Thursday, April 29, 2010

Ask and Ye Shall Recieve

Through a great deal of boredom I began looking at facebook (never a good sign really) and I just recognized (I'm freaking a lot slow) how Heavenly Father answers my prayers. In a way that is completely beyond my imagination.

I was reading old notes between a friend and I on facebook. They weren't terribly old (from like...the end of March.) I talked about needing patience--I have always failed at that subject. And how I just needed to have patience because at the time I didn't really know where my life was going. I knew I wanted one (or more) of the 3 M's (Mission, Masters, Marriage). I was hoping for the mission to give me purpose but didn't feel it was right. I figured that for most masters degrees I wouldn't be able to get in until Fall of 2011. Marriage, I was still mooning over my ex-missionary. And I'm not a huge social person to go out and date all the time. I told my friend that instead I was left with 2 W's, 2 P's, and an F (Work, Wait, Patience, Prayer and Faith) I honestly didn't know what my next step was. I just though I knew what it wasn't. Surprise surprise. Heavenly Father does things on His terms in His time. And really, my life generally turns out better that I was originally planning on.

I'm starting a Masters program. Which is insane! I'm a 20 year old graduate student. Yeah, I'm a little conceited I guess, since I get all excited over that. I also scares me. I feel so young, maybe I don't have the life experience. I am going into Marriage and Family Therapy--several people have told me that since I'm not married and I'm younger I won't have a clientele base. I have been blessed with wonderful family and amazing friends who support me. I have decided: A therapist does not need to be a schizophrenic to treat someone with schizophrenia. A doctor does not need to have had lupus to treat a patient with lupus. While being married and having a family are things I eventually hope to have--and hopefully even before I receive my degree--they are not prerequisites for being a good M/F Therapist.

And even more crazily is the fact that Eric and I are dating. Please note that marriage is NOT part of the equation for now. It's insane as it is. It's only been a week (in which he has been gone for) but it makes me happy. And I am very blessed to have the family and support system I do. To go with me. Not to point out "I told you so's" My life is wonderful. I am so blessed with it all. I have an excellent job, great co-workers, a crazy dog, my own apartment (in which I have been blessed with everything concerning furnishing), a boyfriend, and in 2 weeks I will be starting school again. I have excellent friends. My 2 best friends are most likely getting married this summer. And even through that they still have time for me. Because they are awesome.

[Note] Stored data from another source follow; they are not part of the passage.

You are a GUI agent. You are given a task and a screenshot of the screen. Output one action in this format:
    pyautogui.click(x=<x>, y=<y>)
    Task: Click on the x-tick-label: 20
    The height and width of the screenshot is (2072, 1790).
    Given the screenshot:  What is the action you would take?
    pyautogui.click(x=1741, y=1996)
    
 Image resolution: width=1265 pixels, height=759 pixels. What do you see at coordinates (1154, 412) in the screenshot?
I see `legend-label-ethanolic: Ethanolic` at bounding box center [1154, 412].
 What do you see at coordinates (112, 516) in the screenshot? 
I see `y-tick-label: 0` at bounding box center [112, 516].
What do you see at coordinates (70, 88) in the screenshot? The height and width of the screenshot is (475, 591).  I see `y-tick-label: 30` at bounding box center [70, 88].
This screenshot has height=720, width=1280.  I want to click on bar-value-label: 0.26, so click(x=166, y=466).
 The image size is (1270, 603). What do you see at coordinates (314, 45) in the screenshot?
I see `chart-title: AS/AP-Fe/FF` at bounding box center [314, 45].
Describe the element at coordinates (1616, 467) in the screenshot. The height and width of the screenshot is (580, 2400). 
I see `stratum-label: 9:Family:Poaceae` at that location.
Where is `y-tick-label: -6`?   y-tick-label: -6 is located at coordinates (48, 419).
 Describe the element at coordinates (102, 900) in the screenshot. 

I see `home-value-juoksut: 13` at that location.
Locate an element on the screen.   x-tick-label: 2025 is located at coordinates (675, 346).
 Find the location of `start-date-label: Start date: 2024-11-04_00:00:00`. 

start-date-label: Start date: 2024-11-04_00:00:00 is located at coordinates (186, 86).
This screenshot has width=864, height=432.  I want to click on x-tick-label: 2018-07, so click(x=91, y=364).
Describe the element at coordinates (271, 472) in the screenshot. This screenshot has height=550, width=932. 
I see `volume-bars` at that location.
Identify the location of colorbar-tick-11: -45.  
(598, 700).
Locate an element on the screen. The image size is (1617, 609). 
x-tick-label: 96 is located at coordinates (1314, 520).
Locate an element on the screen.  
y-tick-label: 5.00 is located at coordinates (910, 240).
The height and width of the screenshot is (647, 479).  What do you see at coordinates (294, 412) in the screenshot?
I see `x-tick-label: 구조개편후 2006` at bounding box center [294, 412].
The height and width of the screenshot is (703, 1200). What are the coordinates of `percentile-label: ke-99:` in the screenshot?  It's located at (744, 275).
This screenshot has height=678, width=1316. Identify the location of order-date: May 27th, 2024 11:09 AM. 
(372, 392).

Basically though what I'm trying to say is that I've been very blessed. A month ago I didn't know where my life was going and I was convinced that I was miserable because of that. Now I realize even having a structure in my life I don't always know where I am going. But I'm going to enjoy the ride. And remember that things do sometimes turn out the way I'd like...they just generally don't work out that way right off. :D

If…
If you could become an expert in any subject or activity it would be emotions, especially in regards to body language.
If you could have dinner with anyone currently alive, it would be Hmm...my boyfriend. Which is silly. Because that one will come true. But it also makes it apparant that I'm missing him.
If you could meet any fictional character it would be Percy Blakeney, except he's in love with Marguerite. Zooks!
If you could change one thing about your present life It would be not be snowing. And I would be more moneywise.
If you could live anywhere you wanted, I would live Maybe in my own house, but I'd still like to be in my small town.
If you could go back in time and change one things from your past, I would change My ingratitude especially towards my parents.
If I had superpowers I would have wings and would fly up to the clouds. I just think wings look cool.
If I became a millionaire overnight, I would pay for my college education, my own place, and then pretend to be a good investor.
If I could choose any year to have been born I would have chosen the year AD 33 in America because being someone around for 3 Nephi would completely be marvelous.
If I were a born as an animal, I would have chosen to be a tiger or a monkey because tigers are the ultimate feline. Ferocious and gorgeous. Monkeys still have opposable thumbs.
If I could live a day without consequences I would kiss a stranger. Ask stupid questions. Paint my apartment.
If a genie granted me three wishes I would wish for joy. A house. Money to get me through all the schooling I desire.
If I knew I could not fail for one day I would go take the EMT certification. Approach an enemy about forgiveness.

This thing made me happy for my life.